Apache Pig is an execution engine that is used to process large data flow in parallel on Hadoop. Pig has two components the first component is the Pig Latin which is the language, and the second is the runtime environment where Pig Latin programs are executed. Pig Latin provides various operators such as sort, join, filter to perform various operations also provides the facility for the user to develop their custom functions for reading, processing, and writing data.

In Pig Latin a user can write a program to perform a particular task and execute those programs using Grunt Shell, UDFs, or Embedded execution mechanisms. Internally Pig framework converts the Pig Latin language into a MapReduce task and performs data processing.

The following is the architecture of Apache Pig.


pig architecture


Apache Pig Components

Apache Pig process Latin programs through multiple layers.
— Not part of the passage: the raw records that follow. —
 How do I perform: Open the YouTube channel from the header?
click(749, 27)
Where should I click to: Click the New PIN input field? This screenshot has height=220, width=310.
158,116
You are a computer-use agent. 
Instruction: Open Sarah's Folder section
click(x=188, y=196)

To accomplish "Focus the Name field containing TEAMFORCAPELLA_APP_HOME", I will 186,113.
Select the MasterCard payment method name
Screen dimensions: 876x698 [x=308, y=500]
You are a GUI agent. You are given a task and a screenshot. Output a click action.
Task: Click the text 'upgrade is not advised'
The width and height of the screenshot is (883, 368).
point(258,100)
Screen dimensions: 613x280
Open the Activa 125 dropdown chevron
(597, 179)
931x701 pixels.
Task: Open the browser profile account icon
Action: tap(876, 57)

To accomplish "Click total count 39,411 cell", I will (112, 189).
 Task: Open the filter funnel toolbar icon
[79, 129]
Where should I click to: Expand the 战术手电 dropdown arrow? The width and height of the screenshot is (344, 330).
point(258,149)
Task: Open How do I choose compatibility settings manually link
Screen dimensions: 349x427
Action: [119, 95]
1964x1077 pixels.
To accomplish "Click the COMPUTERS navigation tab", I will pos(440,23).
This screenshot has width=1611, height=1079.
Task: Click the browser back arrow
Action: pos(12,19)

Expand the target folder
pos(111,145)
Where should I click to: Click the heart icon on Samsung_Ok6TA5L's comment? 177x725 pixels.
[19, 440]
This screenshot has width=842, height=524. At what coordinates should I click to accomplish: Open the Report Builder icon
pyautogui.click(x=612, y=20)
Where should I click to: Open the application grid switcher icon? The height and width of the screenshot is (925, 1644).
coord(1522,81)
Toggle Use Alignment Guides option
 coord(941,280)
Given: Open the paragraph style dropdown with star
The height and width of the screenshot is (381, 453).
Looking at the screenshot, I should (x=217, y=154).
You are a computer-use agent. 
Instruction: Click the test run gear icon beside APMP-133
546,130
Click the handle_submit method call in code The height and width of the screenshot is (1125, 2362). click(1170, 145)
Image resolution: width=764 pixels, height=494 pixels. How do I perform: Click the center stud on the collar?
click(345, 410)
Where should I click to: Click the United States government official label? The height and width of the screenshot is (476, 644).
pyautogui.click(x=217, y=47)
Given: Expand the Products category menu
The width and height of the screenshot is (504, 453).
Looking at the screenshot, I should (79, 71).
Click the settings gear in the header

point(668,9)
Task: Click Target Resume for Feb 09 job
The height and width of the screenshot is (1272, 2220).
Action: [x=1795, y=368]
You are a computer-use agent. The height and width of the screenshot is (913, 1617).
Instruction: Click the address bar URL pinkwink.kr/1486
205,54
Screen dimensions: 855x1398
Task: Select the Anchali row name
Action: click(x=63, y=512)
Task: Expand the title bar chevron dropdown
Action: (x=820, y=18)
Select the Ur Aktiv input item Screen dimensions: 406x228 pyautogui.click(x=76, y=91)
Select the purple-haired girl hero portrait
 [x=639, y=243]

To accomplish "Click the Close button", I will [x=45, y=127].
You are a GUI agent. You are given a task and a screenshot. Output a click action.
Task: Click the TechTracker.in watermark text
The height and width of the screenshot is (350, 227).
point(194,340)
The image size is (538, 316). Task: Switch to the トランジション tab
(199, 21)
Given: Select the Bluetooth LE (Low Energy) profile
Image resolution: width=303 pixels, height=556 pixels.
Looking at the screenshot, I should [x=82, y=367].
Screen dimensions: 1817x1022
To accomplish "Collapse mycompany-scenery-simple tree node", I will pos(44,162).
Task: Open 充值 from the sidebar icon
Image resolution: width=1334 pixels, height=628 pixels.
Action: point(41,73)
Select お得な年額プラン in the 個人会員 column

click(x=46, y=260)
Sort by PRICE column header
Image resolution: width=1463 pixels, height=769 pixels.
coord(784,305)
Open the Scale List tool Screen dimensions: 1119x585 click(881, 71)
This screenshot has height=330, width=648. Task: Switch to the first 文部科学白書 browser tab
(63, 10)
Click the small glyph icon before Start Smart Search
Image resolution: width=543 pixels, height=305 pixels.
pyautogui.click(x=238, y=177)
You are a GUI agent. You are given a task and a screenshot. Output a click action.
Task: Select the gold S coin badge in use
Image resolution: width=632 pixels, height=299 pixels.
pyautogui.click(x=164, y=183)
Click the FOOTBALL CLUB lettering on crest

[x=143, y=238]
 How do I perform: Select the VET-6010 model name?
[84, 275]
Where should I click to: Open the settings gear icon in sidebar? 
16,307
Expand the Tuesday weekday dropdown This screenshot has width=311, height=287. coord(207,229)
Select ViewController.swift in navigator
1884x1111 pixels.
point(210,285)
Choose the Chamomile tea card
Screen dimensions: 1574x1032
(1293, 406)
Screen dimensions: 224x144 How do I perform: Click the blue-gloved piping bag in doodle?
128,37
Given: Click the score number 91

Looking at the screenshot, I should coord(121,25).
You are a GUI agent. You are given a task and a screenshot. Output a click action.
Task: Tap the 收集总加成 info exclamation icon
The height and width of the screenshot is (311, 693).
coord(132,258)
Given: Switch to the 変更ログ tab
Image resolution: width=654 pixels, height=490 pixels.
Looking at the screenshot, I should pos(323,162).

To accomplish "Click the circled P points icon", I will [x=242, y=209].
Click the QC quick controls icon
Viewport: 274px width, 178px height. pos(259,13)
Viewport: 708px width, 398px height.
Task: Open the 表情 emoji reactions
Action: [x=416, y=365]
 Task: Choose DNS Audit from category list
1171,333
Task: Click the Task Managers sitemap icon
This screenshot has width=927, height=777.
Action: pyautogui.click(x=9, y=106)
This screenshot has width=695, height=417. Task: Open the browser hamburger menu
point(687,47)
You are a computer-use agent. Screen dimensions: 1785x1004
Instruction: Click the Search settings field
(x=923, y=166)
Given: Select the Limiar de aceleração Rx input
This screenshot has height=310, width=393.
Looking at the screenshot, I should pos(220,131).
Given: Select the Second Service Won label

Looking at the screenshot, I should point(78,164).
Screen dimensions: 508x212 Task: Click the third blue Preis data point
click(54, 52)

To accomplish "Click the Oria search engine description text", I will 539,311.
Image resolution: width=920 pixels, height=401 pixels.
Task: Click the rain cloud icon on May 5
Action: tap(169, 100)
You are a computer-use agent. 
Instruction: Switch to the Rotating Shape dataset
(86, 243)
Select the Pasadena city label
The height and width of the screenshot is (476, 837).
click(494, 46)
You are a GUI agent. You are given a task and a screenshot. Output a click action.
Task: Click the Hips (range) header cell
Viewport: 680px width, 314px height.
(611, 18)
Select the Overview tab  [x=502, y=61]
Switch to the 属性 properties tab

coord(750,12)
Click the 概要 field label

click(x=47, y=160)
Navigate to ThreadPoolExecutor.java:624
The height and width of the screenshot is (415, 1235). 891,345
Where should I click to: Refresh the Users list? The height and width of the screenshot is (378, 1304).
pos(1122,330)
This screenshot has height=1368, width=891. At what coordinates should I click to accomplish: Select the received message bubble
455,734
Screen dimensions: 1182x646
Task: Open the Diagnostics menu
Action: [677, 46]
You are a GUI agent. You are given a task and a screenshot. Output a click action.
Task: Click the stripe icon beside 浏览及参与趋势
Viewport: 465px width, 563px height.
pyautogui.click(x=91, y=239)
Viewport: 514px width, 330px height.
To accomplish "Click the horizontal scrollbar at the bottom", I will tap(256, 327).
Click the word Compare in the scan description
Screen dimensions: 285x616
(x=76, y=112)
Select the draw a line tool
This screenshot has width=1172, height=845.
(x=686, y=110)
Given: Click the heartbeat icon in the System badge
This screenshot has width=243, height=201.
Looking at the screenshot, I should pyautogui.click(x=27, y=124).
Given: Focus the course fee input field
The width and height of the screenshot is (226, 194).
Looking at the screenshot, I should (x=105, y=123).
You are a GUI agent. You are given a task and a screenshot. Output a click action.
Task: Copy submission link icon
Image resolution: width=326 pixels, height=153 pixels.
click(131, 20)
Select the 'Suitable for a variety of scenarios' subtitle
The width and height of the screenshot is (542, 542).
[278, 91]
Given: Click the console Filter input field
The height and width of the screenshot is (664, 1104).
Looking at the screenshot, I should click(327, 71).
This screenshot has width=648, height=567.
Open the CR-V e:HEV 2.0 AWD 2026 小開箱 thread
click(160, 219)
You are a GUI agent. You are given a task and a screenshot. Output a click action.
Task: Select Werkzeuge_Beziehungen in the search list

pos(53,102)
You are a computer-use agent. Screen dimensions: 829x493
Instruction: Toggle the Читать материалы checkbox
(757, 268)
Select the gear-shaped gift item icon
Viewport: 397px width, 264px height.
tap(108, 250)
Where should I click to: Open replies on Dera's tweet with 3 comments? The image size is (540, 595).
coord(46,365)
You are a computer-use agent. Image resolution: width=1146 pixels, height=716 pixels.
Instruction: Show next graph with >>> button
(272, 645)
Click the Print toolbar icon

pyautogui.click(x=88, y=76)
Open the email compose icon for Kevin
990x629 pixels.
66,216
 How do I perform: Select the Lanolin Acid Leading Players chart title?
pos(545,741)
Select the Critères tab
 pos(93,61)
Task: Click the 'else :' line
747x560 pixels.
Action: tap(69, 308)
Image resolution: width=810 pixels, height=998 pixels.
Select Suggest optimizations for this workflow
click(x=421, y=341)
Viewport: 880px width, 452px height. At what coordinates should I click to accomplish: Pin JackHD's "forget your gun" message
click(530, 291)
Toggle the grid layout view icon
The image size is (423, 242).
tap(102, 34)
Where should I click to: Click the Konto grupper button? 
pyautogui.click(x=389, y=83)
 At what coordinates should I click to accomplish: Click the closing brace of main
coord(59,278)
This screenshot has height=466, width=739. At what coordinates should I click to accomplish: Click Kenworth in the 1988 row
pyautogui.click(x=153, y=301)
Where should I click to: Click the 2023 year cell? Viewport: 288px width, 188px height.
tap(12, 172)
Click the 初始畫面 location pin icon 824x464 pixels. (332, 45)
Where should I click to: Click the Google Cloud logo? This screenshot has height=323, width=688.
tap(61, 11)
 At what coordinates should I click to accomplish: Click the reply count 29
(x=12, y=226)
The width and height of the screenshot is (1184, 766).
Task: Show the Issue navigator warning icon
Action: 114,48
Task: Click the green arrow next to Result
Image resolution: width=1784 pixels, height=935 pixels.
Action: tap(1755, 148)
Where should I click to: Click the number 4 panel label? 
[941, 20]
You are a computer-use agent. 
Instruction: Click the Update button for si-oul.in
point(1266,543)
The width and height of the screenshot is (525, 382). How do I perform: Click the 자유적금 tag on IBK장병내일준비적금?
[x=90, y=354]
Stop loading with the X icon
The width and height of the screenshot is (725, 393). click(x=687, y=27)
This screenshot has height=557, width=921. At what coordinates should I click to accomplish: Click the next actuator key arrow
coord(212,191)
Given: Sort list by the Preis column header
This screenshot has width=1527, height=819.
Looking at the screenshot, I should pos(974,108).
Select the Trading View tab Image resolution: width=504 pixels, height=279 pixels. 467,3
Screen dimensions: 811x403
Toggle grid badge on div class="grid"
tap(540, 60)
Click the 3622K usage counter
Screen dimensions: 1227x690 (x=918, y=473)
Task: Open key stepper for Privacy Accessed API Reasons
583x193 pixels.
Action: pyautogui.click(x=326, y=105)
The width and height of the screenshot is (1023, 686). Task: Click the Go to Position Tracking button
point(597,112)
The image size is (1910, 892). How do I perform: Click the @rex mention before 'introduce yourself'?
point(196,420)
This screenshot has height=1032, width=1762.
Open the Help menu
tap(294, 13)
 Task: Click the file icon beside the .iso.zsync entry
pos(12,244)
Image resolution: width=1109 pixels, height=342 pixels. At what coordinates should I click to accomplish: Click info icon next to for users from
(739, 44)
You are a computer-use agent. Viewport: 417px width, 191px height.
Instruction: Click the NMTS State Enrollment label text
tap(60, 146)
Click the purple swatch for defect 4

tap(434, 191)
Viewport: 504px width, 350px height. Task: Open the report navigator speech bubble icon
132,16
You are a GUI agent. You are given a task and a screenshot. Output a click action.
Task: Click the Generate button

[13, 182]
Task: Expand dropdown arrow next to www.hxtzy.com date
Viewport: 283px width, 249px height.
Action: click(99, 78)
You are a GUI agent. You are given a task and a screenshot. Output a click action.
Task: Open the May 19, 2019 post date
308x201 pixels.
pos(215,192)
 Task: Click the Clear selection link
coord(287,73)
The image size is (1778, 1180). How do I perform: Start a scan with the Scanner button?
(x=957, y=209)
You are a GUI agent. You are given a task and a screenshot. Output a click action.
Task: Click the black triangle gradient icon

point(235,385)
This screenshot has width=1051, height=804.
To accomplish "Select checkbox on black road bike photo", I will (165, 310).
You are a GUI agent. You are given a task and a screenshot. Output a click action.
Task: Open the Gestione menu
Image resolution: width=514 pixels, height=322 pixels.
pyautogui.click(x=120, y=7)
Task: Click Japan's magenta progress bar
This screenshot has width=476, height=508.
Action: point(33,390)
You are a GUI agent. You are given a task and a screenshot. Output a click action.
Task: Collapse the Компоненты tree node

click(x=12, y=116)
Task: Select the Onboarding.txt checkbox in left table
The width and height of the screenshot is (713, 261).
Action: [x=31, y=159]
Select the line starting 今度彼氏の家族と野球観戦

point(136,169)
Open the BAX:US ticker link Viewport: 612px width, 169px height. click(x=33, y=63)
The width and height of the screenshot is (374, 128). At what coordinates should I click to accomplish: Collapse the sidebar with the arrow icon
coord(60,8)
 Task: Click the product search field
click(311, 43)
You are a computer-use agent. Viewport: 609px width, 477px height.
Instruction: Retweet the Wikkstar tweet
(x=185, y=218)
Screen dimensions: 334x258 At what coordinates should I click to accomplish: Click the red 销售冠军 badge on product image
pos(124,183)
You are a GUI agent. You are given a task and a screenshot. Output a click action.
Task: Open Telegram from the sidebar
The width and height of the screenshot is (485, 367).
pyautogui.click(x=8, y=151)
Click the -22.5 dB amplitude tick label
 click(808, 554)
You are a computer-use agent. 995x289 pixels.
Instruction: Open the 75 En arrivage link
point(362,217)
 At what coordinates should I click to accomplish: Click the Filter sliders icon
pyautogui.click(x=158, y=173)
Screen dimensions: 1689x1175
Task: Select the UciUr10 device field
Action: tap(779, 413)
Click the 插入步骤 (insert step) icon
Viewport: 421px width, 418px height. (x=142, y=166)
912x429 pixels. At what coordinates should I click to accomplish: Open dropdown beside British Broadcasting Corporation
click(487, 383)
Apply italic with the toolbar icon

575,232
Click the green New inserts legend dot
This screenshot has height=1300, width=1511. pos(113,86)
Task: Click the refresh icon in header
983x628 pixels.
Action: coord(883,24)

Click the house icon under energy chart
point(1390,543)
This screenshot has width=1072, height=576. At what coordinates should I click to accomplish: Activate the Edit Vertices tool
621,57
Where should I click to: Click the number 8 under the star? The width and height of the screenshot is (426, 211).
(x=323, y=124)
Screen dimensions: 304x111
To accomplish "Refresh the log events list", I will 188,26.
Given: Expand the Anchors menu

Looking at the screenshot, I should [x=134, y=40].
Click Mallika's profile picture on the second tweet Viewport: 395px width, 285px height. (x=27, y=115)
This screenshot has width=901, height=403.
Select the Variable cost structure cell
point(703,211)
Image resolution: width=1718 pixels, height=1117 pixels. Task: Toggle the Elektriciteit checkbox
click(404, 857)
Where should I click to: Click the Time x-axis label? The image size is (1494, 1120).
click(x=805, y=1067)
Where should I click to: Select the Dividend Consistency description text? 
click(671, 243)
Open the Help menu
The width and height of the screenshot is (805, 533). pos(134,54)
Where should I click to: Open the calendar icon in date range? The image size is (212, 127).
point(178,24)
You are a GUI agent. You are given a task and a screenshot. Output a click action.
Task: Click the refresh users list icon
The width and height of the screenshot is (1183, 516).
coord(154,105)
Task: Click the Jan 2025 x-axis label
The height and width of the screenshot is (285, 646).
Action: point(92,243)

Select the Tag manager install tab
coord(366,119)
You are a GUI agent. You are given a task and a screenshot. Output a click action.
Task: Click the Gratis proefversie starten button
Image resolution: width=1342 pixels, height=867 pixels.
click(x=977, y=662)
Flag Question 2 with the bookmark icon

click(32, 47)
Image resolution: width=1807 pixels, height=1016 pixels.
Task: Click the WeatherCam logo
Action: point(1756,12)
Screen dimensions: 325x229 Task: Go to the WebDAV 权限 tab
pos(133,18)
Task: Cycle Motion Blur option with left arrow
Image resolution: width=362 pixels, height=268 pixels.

The following are the component of Apache Pig.

Parser

When a user submits a program, it is initially received by the parser, now the parser performs a syntax check and type checks. Once it performs this activity the output is created a DAG which contains Pig Latin statements and logical operators.

Optimizer

In the optimization phase, the DAG is pushed to a logical optimizer that carries out logical optimizations such as projection and pushdown.

Compiler

In the compiler phase, the complication of the optimized logical plan is done into small Mapreduce jobs and passed to the execution engine.

Execution Engine

This is the final step in which Mapreduce jobs are submitted to Hadoop for execution. After completion of execution, it sends the desired data to the user.


Apache Pig Mode

The following are three interaction modes allowed by Apache Pig.

1. Interactive Mode

In this mode of Apache Pig Interaction, the user uses Grunt shell to run Pig commands. The processing and complication are started when the user submits the STORE command.

2. Batch Mode

In this mode of Apache Pig interaction, a user runs a script file that contains some set of Pig command to perform some action.

3. Embedded Mode

This mode uses the Java library and the method invocation to run Apache Pig commands.